start Raw data

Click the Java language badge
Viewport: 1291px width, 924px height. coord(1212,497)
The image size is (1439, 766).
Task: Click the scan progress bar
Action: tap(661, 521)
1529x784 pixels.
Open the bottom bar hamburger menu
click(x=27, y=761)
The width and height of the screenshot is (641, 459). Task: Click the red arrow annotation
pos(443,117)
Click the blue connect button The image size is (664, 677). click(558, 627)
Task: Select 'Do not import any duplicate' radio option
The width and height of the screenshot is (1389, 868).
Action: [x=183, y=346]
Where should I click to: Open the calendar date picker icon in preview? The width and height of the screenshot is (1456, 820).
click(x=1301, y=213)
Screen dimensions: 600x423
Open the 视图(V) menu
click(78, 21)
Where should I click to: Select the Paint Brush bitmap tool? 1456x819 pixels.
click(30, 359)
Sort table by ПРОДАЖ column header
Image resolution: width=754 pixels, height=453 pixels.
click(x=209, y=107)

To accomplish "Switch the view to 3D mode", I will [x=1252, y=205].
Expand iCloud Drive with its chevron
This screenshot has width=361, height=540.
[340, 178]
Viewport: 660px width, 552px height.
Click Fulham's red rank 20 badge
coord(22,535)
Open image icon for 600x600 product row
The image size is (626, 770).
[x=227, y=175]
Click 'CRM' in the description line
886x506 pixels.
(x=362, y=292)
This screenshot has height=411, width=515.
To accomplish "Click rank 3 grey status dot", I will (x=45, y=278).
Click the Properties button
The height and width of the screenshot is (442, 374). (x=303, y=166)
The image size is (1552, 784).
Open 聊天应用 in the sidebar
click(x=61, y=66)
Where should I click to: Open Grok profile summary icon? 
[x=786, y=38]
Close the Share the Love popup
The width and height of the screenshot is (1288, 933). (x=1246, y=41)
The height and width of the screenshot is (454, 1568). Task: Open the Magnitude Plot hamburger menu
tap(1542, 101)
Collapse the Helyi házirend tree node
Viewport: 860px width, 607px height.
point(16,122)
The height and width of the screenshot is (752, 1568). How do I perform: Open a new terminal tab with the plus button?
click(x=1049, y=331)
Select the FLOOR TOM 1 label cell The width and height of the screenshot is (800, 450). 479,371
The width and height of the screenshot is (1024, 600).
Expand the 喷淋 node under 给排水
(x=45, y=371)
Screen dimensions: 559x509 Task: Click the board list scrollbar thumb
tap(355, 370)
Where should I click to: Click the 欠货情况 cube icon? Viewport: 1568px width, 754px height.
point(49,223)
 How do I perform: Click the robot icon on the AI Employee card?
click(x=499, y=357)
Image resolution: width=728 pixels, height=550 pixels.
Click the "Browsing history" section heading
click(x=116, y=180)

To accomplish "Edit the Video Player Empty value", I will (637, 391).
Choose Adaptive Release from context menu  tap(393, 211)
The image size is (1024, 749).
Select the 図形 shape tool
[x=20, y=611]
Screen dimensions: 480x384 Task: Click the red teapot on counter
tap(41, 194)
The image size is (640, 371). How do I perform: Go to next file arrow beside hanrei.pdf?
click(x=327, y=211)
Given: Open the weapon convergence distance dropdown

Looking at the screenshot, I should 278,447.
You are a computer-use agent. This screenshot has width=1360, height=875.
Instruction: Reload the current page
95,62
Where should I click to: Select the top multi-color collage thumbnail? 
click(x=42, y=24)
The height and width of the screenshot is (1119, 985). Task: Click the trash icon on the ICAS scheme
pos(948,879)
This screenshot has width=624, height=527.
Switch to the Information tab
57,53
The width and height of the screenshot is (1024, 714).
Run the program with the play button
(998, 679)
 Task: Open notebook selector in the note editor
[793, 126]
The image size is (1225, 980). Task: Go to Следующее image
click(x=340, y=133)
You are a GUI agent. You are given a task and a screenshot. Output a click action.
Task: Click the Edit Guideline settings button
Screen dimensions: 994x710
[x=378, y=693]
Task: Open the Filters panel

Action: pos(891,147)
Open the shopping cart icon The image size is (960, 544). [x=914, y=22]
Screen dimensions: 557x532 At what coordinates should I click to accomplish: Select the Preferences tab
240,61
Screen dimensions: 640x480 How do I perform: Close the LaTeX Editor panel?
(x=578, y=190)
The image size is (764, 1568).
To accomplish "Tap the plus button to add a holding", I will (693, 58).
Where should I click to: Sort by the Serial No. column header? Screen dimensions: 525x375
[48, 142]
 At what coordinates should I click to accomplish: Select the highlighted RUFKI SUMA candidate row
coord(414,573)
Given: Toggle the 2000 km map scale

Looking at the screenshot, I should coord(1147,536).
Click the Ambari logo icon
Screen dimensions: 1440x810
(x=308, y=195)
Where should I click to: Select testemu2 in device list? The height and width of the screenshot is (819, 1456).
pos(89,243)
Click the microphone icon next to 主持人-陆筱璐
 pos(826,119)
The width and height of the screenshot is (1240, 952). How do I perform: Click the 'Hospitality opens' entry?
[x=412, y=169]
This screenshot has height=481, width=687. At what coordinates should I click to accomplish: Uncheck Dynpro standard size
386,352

end Raw data

> _Requirements_: Write out the listing word for word, from its first line up to and including the line with "Action: [x=183, y=346]", and stop there.

> _Written reply_:
Click the Java language badge
Viewport: 1291px width, 924px height. coord(1212,497)
The image size is (1439, 766).
Task: Click the scan progress bar
Action: tap(661, 521)
1529x784 pixels.
Open the bottom bar hamburger menu
click(x=27, y=761)
The width and height of the screenshot is (641, 459). Task: Click the red arrow annotation
pos(443,117)
Click the blue connect button The image size is (664, 677). click(558, 627)
Task: Select 'Do not import any duplicate' radio option
The width and height of the screenshot is (1389, 868).
Action: [x=183, y=346]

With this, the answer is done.